▸ **WHAT THE EXERCISE ASKS**
Could you give the number of lines in the entries below that contain the word "next"? Only the number is wanted.
>>>>
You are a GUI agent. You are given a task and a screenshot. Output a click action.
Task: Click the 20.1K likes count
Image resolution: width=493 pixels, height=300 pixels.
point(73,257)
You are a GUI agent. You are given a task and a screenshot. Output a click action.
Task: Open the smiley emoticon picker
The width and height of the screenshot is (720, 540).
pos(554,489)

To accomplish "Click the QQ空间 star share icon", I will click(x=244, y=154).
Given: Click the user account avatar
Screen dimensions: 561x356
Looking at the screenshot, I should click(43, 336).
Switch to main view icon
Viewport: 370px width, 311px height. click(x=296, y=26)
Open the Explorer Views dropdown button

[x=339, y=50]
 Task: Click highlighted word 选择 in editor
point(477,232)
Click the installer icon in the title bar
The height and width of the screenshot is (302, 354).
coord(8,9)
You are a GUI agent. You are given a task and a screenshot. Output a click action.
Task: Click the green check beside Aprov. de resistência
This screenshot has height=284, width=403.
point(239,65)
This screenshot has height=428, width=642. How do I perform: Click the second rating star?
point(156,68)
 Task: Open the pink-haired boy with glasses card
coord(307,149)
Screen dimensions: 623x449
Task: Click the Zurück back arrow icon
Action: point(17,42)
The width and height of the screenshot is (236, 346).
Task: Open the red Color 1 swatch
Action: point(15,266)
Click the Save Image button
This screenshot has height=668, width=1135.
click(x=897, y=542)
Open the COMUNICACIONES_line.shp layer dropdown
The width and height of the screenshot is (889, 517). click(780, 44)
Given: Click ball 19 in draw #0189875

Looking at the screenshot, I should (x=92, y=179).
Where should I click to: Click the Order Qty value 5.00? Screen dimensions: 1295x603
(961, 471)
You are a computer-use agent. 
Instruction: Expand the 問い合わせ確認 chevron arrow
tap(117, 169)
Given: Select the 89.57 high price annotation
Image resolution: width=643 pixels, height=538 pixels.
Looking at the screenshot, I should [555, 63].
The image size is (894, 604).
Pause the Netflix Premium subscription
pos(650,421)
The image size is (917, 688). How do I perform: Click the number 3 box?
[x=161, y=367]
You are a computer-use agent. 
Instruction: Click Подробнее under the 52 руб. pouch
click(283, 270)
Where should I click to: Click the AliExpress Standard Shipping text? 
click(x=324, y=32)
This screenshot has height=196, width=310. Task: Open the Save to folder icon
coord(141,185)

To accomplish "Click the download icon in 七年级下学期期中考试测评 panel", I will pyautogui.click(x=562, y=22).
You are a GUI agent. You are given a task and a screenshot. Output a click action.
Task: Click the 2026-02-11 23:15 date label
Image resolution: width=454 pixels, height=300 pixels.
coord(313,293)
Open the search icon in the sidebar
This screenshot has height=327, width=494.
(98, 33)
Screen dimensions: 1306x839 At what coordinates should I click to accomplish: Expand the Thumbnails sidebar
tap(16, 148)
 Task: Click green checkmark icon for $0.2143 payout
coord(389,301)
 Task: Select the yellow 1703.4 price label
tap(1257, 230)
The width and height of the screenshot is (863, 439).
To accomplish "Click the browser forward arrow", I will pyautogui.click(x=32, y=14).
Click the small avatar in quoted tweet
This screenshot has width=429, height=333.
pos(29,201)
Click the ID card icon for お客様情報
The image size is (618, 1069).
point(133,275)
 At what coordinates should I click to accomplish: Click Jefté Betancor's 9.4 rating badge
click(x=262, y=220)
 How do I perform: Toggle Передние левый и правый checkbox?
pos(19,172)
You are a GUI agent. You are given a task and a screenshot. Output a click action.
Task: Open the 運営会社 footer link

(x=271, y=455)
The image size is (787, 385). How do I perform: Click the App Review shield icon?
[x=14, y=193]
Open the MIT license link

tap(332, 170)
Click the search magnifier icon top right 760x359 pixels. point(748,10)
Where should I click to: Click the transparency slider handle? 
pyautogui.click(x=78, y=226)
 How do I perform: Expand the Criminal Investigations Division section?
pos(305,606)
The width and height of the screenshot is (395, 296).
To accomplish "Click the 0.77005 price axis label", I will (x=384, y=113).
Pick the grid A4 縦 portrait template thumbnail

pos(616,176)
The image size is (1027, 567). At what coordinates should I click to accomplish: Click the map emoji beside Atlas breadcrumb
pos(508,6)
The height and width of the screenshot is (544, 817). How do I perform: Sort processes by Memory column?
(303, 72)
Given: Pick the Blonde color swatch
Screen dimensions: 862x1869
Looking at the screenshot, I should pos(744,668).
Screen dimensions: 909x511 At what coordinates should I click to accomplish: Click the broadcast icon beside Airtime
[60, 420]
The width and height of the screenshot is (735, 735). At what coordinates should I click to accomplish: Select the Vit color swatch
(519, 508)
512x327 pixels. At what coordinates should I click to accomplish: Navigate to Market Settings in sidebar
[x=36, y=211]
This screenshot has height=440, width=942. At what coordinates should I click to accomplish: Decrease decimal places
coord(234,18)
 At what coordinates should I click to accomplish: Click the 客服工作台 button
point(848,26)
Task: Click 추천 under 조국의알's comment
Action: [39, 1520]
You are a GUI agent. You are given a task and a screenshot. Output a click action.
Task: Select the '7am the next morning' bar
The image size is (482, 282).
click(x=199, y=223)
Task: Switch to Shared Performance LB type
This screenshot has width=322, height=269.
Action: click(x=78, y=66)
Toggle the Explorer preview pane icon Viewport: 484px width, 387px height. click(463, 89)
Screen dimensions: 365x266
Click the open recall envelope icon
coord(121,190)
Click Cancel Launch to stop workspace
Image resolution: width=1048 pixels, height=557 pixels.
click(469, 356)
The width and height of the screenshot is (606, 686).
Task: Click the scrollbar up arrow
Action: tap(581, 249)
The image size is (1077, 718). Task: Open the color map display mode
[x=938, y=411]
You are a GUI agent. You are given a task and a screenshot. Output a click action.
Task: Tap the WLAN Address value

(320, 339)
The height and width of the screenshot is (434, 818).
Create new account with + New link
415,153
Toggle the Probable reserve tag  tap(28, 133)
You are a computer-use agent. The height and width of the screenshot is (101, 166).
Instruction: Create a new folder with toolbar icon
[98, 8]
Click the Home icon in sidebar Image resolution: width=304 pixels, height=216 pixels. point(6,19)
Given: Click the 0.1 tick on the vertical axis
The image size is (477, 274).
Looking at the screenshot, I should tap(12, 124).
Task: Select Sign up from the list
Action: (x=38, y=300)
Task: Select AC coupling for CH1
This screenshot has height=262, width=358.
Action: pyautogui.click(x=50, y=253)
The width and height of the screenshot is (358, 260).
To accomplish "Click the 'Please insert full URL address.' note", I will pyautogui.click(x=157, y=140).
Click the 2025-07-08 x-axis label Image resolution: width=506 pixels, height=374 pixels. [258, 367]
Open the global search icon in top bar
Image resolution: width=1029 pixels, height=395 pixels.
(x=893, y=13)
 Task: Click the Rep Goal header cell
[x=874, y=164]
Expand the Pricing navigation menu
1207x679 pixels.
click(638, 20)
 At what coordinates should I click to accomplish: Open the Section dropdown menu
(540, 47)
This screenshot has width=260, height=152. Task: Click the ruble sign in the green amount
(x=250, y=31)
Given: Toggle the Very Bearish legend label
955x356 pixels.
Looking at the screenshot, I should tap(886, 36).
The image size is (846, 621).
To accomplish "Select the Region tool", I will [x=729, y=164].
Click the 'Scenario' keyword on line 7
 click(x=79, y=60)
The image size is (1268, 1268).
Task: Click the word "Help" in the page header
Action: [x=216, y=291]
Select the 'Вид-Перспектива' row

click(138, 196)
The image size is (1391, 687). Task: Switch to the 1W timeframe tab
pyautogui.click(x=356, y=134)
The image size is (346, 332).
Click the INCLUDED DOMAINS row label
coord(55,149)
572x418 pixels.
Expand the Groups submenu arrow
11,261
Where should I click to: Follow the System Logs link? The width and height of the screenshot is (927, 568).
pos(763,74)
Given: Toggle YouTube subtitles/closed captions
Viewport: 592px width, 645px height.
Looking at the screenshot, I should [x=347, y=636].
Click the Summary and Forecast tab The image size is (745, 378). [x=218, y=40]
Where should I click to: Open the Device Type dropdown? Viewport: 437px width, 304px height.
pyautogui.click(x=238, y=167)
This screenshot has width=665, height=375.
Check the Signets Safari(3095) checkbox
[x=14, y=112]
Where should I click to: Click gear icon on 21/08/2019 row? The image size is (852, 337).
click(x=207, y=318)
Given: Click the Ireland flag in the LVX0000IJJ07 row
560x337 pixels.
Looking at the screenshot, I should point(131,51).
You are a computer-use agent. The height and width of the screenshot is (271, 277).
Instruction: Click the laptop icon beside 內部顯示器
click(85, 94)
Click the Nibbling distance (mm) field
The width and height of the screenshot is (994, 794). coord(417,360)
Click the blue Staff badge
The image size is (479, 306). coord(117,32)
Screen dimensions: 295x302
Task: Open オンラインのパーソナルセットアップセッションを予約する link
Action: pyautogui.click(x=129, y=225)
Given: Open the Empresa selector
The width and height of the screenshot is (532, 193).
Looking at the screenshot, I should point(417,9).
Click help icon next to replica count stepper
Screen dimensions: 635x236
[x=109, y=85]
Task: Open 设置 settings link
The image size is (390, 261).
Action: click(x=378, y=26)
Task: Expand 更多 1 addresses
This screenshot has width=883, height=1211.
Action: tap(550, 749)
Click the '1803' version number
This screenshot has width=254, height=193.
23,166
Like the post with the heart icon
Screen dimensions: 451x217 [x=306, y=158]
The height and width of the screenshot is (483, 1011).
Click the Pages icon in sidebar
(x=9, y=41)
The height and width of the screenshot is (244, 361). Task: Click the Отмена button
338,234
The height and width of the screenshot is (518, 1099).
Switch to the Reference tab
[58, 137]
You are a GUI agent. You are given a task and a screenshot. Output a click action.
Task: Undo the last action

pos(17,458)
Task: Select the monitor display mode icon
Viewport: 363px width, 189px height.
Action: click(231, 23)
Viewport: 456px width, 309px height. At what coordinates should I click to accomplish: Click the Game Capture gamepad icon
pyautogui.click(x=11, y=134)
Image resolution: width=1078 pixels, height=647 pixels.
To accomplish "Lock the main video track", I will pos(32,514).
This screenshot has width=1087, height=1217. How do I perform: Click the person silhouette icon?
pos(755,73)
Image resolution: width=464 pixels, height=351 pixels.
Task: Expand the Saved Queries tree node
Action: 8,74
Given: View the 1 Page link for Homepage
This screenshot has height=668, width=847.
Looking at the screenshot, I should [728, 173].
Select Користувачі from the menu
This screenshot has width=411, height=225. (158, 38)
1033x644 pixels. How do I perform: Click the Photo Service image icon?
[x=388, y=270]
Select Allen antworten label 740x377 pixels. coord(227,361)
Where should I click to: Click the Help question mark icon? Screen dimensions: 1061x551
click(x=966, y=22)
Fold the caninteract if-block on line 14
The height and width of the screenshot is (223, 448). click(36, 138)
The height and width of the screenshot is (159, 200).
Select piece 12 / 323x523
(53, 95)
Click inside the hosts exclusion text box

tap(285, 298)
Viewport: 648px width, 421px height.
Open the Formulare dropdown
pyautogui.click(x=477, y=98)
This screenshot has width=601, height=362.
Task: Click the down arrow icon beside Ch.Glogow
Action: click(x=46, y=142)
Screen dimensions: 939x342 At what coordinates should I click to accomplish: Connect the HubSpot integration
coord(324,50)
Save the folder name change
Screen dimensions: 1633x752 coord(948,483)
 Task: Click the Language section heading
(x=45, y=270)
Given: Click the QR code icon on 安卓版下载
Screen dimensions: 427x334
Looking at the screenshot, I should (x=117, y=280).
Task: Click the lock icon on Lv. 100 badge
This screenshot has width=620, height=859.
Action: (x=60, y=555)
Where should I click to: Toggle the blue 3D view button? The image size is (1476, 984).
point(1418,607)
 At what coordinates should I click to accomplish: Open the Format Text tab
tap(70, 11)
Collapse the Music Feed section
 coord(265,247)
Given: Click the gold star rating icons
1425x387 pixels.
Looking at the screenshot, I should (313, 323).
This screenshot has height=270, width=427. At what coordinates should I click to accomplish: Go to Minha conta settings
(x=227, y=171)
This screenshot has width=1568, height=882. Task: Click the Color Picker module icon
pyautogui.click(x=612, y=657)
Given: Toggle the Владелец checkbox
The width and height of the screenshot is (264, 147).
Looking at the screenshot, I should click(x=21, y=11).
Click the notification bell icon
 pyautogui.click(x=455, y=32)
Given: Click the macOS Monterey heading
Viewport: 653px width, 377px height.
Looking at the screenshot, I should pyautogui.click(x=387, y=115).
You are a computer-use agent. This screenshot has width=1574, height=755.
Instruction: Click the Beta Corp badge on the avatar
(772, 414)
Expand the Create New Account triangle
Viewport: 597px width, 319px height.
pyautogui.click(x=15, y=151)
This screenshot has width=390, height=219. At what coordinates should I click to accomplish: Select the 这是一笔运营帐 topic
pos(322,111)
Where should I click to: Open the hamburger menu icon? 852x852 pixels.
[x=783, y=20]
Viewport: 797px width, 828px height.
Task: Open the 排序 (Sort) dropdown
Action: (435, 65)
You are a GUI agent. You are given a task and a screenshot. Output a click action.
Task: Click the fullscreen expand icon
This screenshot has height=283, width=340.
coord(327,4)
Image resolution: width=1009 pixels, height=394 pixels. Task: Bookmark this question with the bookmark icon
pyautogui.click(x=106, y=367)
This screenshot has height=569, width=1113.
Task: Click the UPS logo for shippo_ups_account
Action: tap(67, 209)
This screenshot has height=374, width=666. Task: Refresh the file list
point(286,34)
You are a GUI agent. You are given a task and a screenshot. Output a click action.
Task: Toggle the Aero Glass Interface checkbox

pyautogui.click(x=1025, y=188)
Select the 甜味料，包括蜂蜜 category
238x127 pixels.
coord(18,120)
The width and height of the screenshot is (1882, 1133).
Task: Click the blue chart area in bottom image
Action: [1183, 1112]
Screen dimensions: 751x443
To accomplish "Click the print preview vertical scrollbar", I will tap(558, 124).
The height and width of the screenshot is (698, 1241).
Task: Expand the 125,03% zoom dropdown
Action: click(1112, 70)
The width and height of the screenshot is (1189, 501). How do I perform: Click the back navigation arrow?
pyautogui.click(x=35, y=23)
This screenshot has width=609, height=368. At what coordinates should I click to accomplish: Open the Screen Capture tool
<<<<
▸ **WRITTEN REPLY**
2